Try it
Output exactly the lines from the line with "Viewport: 1524px width, 784px height." through the end of the records below. Include nothing else.

------------

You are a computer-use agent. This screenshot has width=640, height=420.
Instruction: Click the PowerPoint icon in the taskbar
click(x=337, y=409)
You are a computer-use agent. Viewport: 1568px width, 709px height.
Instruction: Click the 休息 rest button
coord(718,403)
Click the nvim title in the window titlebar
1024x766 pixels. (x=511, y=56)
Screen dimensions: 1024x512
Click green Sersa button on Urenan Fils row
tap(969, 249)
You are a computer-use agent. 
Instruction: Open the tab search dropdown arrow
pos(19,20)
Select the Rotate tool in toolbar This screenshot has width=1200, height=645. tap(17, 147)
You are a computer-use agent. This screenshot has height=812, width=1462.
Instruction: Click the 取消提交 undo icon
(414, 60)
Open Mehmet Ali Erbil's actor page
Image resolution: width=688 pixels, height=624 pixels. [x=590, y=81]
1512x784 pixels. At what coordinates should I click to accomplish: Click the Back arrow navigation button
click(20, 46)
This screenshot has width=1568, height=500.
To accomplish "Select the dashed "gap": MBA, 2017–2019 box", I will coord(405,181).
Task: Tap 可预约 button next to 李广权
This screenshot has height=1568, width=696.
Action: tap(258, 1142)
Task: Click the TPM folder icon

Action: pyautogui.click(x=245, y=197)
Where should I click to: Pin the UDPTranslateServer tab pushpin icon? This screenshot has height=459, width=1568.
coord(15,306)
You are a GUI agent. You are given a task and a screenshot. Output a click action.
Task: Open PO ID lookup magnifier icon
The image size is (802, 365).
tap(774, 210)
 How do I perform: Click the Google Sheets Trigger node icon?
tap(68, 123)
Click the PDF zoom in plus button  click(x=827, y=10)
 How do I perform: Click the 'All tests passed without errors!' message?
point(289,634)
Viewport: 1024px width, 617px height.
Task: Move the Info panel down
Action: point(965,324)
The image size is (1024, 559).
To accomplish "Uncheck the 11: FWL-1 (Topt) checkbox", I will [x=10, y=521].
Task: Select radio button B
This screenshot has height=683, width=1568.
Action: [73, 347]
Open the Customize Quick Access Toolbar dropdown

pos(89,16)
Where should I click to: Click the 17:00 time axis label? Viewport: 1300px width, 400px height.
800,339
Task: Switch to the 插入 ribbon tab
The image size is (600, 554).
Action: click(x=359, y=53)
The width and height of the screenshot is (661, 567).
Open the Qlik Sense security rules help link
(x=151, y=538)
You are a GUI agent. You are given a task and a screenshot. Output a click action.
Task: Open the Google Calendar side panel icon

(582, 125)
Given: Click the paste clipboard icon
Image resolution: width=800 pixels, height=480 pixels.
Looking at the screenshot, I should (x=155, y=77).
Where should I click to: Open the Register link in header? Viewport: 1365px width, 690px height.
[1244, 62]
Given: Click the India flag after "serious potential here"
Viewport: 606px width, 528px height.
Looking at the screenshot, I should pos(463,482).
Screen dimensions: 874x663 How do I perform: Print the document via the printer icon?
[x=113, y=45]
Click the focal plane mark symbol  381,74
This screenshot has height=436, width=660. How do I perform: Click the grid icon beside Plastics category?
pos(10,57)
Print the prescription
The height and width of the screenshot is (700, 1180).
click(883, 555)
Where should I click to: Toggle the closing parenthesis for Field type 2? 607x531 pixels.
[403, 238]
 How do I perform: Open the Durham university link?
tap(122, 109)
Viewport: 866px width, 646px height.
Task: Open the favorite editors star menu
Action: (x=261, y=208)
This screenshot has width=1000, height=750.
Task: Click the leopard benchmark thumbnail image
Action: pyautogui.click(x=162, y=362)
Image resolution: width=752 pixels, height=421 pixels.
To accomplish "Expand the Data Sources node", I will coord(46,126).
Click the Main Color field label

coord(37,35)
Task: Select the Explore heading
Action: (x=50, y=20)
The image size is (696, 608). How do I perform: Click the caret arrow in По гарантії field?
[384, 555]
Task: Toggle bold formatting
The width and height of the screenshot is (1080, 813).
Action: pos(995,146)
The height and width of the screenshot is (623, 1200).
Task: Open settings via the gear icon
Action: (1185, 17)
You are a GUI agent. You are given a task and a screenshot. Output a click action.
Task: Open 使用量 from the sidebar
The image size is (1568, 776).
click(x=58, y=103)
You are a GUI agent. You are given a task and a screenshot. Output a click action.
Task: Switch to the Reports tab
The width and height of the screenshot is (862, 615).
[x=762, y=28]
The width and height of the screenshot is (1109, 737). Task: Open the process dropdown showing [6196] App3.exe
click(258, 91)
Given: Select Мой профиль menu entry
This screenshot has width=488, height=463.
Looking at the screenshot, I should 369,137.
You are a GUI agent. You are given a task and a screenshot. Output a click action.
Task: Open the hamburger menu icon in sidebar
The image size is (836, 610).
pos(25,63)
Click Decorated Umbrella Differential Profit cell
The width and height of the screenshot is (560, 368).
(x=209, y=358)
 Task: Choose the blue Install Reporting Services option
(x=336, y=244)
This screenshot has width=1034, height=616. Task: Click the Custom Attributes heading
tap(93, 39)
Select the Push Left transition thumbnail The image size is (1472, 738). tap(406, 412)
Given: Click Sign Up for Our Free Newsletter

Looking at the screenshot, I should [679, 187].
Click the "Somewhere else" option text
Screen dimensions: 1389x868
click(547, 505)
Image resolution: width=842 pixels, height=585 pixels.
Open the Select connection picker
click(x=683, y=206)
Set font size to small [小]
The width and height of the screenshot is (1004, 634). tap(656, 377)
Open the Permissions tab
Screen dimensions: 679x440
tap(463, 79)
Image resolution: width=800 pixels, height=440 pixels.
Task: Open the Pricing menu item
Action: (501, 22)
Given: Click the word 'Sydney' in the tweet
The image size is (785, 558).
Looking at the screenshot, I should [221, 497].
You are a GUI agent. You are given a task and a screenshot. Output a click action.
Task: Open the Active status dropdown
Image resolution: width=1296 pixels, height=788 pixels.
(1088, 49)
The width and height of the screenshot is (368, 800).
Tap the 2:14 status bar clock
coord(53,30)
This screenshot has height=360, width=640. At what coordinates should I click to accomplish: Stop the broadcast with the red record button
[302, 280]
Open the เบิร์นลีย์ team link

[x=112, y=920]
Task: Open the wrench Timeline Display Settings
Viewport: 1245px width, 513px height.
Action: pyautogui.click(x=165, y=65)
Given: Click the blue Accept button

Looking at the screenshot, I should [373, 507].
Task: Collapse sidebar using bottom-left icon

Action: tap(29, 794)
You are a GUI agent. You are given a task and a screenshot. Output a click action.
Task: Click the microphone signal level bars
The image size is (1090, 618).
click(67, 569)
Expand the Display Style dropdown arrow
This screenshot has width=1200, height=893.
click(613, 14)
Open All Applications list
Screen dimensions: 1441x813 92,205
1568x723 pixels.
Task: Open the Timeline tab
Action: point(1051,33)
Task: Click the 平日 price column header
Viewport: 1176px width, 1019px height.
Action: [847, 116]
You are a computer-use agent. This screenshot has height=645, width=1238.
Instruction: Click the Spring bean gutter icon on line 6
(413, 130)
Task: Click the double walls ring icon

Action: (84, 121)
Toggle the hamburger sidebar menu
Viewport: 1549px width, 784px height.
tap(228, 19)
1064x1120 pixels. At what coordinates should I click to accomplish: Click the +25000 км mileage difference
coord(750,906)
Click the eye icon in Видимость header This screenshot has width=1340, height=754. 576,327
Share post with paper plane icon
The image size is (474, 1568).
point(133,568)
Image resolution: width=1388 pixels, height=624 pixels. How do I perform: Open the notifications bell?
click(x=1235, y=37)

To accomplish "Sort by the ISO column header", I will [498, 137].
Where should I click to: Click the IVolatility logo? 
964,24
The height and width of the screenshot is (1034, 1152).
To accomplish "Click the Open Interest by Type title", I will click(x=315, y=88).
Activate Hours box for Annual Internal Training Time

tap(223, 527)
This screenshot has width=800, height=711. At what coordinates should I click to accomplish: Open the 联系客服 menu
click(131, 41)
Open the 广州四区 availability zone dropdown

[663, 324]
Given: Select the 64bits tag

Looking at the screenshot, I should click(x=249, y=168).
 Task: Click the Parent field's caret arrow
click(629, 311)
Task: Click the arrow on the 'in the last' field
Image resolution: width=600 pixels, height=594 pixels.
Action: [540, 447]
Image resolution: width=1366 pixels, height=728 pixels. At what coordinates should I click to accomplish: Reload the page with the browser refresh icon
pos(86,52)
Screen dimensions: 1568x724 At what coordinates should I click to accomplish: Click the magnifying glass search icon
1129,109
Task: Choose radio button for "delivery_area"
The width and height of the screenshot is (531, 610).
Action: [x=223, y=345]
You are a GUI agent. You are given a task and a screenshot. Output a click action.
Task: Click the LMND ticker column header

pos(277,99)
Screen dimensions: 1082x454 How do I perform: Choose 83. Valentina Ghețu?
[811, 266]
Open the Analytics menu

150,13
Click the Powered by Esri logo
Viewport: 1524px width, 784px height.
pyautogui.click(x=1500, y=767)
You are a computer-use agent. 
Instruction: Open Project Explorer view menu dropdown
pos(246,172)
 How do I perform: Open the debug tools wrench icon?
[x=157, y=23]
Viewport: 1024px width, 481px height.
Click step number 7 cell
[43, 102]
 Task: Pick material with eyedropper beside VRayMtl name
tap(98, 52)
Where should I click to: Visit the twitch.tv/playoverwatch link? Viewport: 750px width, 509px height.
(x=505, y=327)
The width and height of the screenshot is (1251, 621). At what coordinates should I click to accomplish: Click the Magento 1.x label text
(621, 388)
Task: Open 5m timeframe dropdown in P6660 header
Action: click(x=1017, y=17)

------------

Your response
Viewport: 1524px width, 784px height.
pyautogui.click(x=1500, y=767)
You are a computer-use agent. 
Instruction: Open Project Explorer view menu dropdown
pos(246,172)
 How do I perform: Open the debug tools wrench icon?
[x=157, y=23]
Viewport: 1024px width, 481px height.
Click step number 7 cell
[43, 102]
 Task: Pick material with eyedropper beside VRayMtl name
tap(98, 52)
Where should I click to: Visit the twitch.tv/playoverwatch link? Viewport: 750px width, 509px height.
(x=505, y=327)
The width and height of the screenshot is (1251, 621). At what coordinates should I click to accomplish: Click the Magento 1.x label text
(621, 388)
Task: Open 5m timeframe dropdown in P6660 header
Action: click(x=1017, y=17)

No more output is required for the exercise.